Kargro Battles High Stocks and 50% Lower Retread Output
Built on the pragmatic assertion that “tyres don’t last forever; they get worn” the Kargro Group has quite literally made it their business to make good use of what others throw away. Like other similar operations Kargo collects both passenger car and commercial vehicle casings, inspects them and determines whether they are suitable for re-use, can be retreaded or are destined for the shredder. What’s different is the scale. Kargro Group stores an average of 120,000 casings ready for export to any of 40 countries at any given time.
However, when Tyres & Accessories visited the company’s Montfoort base earlier this summer, 40,000 casings were in inspection yard, with another 115,000 lined up in a further storage site nearby. According to company representatives, these above average casing stocks are a result of reduced haulage miles in the transportation business and therefore reduced usage. Rather than buy new stocks, some haulage companies are said to be idling vehicles and doing their own internal tyre replacements. 315/70 R22.5 size products are said to be moving particularly slowly. That said, at the last published count (in 2007), the company calculated that it traded 1 million tyres a year.
However, with current market conditions as they are, it is unlikely that the company traded so many in 2008 or will do in 2009. Instead successful navigation of the recession looks likely to come down to the company’s diversity. Kargro’s strength is in the varied, but inter-related nature of the group’s component parts. At the core of the business is the company’s casing collection and storage operation, which takes place on 75,000m2 of premises to VACO, Recytyre and ISO 9002 standards. A large proportion of the casings the company collects are stored on-site before being exported all round the world. Suitable passenger car casings are distributed through the company’s Lintire international trading subsidiary. In addition, Kargo International specialises in the sales of new and used truck wheels “in most common sizes.”
Those casings that aren’t exported or traded are either retreaded (by the company’s Banden Plan, Tyre Plan, Bandag and UBO retreading operations) or reprocessed by Kargro Group’s Rumal subsidiary.

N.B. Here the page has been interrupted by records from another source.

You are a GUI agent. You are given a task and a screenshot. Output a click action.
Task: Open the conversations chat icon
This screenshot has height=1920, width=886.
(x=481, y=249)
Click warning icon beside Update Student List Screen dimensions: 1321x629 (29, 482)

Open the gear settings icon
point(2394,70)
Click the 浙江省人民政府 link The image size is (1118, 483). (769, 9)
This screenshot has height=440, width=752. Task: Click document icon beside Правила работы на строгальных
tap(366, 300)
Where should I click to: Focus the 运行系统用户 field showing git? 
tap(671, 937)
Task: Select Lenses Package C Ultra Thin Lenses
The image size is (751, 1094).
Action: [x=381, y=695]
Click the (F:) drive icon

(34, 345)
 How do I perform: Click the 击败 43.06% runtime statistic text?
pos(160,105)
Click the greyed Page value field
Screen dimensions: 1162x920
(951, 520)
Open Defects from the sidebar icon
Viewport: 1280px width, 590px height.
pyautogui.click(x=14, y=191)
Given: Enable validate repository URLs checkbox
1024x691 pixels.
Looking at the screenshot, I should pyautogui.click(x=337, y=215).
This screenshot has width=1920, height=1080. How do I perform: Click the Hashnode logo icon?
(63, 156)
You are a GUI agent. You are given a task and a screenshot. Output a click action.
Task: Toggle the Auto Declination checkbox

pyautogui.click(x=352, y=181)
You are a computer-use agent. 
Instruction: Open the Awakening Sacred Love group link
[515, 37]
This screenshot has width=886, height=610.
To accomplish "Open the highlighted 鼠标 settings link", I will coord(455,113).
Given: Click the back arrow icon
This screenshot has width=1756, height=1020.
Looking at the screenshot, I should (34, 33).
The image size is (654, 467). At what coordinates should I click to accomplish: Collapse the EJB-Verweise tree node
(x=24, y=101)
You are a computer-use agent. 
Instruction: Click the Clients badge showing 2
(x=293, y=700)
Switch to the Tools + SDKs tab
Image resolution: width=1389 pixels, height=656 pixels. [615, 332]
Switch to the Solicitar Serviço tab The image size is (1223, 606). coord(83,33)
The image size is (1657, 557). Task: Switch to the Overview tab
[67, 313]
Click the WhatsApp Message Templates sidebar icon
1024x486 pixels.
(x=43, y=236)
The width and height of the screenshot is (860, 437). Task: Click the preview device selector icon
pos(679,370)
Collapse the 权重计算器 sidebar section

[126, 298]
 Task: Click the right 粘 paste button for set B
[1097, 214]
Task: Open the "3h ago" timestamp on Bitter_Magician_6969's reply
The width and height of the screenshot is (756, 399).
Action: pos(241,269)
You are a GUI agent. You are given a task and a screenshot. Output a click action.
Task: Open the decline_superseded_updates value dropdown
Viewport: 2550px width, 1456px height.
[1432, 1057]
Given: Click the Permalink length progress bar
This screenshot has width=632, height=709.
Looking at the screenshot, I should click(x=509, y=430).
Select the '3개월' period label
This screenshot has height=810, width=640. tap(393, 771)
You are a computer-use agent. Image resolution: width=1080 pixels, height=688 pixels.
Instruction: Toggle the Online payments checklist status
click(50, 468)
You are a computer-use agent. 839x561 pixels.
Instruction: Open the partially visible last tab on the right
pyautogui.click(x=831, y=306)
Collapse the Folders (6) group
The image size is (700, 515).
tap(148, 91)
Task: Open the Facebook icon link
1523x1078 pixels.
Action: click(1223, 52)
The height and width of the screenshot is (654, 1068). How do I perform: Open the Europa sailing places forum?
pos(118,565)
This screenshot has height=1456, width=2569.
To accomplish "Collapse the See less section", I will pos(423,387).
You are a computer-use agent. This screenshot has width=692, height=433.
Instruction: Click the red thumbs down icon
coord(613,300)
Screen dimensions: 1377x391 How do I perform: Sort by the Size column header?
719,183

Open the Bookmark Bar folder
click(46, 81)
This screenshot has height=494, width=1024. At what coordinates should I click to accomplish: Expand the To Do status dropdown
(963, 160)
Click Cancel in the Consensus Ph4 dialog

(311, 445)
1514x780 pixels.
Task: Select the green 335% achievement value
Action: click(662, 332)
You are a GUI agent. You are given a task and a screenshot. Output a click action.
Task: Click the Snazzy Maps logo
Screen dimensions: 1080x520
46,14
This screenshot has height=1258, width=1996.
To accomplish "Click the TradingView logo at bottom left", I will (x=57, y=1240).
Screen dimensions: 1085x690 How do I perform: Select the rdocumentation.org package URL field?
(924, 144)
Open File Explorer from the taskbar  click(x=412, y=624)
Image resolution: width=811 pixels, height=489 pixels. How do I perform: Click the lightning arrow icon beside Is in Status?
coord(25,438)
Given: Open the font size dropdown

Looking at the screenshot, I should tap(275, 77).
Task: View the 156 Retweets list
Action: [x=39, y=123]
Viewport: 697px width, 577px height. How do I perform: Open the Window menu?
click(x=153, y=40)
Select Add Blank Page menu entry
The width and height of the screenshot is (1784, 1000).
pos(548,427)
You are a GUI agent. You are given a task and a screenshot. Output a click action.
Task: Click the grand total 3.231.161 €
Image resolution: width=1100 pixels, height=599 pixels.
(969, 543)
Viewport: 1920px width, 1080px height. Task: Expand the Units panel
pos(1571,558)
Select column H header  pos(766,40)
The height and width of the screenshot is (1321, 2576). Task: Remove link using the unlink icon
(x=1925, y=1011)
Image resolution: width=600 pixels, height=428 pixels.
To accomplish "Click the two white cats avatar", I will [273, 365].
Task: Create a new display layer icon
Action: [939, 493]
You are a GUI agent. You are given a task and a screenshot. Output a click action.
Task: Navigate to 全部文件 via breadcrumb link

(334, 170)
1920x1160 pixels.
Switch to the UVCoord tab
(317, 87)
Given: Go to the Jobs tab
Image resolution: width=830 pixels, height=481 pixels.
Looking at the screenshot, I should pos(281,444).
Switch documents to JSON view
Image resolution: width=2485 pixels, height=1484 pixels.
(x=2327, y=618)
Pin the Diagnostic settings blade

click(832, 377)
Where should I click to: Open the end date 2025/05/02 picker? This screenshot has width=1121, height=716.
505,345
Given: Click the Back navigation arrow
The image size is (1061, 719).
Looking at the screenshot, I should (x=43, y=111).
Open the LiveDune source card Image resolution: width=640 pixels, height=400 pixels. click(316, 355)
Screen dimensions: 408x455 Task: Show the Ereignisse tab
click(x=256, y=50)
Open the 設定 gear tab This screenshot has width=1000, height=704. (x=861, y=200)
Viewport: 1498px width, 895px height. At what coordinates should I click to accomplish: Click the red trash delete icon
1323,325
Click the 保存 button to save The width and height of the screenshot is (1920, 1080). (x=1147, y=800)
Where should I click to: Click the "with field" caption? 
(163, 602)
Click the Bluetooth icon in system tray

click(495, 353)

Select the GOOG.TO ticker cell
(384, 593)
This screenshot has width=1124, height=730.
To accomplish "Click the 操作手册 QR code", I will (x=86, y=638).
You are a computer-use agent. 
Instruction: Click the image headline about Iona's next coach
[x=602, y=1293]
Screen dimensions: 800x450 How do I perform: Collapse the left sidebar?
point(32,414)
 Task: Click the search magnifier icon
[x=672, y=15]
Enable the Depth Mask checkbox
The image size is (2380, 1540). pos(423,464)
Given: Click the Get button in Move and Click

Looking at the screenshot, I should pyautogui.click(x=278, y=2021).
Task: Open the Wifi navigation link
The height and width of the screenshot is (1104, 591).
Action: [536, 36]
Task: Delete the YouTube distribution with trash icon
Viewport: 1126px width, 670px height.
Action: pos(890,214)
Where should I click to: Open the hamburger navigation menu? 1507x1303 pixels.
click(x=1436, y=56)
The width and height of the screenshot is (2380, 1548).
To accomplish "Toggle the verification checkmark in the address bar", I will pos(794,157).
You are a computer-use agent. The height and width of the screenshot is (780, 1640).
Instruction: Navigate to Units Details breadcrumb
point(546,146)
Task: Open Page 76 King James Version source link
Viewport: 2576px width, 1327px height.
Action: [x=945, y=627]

As far as production is concerned, retread output may have been down by as much as 50 per cent when T&A visited, but that is no different to the marked production cuts experienced across the board.
The fact is that the company’s Banden Plan (in Holland) and Tyre Plan (in Belgium) businesses are able to pre-cure or mould-cure retread customers’ own casings according to their wishes. Mould-cure retreads are branded with the UBO trademark, while pre-cure retreads are produced using the Bandag process. The company’s annual Bandag capacity equates to 60,000 units a year and the group has 21 mould-cure presses. Quality remains high on the company’s agenda, with the UBO factory one of the first in Europe to be ECE109R and ISO 9002 certified.
Tyres that are not traded, exported or retreaded end up at the Rumal division, which brought its 20 years of experience in tyre recycling into the Kargro Group in 1994. Rumal reprocesses 30,000 tonnes of tyres each year. Tyres with a maximum diameter of 1400 mm by 450 mm are fed directly the shredders and come out as rubber granulate and crumb. The company runs two production lines under cryogenic (below -45°C) and normal ambient temperature conditions. The resultant materials are used in products such as synthetic sport surfaces, carpet underlay, car mats, brake pads, cattle mats, solid wheels, rubberised asphalt and compound-extenders. So as the company says, whether they end up running as retreaded tyres or in carpet underlay, tyre Kargro collects still get to “run again.”